The remark initially came offhandedly in a speech at a bioethanol plant in Iowa, in which Mr. Biden was announcing measures to counteract rising gas prices. About halfway through the speech, he made reference to Mr. Putin and the war’s economic impact on Americans.
“Your family budget, your ability to fill up your tank, none of it should hinge on whether a dictator declares war and commits genocide half a world away,” Mr. Biden said. It was a marked escalation from statements earlier this month, when he said Russian atrocities in the suburbs near the Ukrainian capital, Kyiv, amounted to war crimes, but did not rise to the level of genocide.
On the tarmac later on Tuesday afternoon as he left Iowa, the president reaffirmed his characterization.
“Yes, I called it genocide. It has become clearer and clearer that Putin is just trying to wipe out the idea of even being able to be Ukrainian,” he said.
“We’ll let the lawyers decide internationally whether or not it qualifies,” he added, “but it sure seems that way to me.”
President Volodymyr Zelensky of Ukraine, who has repeatedly accused Russia of genocide, welcomed Mr. Biden’s comments. “True words of a true leader,” he wrote on Twitter. “Calling things by their names is essential to stand up to evil.”
Mr.
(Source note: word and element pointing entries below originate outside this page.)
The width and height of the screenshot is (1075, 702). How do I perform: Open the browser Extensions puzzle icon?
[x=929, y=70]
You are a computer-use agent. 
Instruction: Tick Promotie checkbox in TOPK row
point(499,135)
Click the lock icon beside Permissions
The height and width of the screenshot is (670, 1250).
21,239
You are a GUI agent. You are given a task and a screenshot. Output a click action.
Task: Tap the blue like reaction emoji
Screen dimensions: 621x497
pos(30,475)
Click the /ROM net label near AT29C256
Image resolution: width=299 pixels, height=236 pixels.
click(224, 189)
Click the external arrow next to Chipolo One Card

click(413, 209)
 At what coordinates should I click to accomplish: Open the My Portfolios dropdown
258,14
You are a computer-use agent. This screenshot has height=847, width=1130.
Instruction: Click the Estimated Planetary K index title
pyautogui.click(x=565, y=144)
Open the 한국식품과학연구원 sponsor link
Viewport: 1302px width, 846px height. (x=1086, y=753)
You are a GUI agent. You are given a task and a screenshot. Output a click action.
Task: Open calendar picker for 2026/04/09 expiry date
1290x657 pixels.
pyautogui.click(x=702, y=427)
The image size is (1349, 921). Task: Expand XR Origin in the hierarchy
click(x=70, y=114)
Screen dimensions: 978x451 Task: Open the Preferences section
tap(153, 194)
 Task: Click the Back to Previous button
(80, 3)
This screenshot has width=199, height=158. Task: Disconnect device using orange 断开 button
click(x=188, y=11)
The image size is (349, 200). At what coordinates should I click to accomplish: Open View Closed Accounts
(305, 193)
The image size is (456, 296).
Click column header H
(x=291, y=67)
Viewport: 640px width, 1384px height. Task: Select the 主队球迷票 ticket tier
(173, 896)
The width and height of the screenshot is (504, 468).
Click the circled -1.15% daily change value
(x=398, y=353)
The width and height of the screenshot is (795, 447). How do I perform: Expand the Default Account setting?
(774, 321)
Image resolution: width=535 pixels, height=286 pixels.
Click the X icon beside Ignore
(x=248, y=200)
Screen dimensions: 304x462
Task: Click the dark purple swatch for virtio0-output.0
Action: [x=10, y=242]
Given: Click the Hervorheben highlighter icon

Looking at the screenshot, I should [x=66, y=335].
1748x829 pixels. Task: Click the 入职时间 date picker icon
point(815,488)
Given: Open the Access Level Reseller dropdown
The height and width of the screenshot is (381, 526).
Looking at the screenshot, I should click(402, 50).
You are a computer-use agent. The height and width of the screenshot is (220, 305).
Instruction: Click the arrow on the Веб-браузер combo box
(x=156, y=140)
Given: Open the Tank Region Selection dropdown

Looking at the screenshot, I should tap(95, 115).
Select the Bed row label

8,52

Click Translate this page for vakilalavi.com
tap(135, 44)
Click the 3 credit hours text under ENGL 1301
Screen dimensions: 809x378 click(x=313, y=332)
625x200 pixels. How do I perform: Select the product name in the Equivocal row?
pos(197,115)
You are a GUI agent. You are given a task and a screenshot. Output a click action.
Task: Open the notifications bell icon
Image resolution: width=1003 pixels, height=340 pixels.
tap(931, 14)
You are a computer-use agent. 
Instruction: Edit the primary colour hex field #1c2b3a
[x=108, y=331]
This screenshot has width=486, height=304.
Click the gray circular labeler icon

Biden’s comment is not the same as a formal determination of genocide by the U.S. government, which has happened only eight times and triggers legal obligations under the Genocide Convention, which the United States ratified in 1988. States are required to prevent and punish genocide, and grant extradition when genocide charges are involved.
In international law, genocide is defined as killing or causing serious bodily or mental harm “with intent to destroy, in whole or in part, a national, ethnical, racial or religious group.”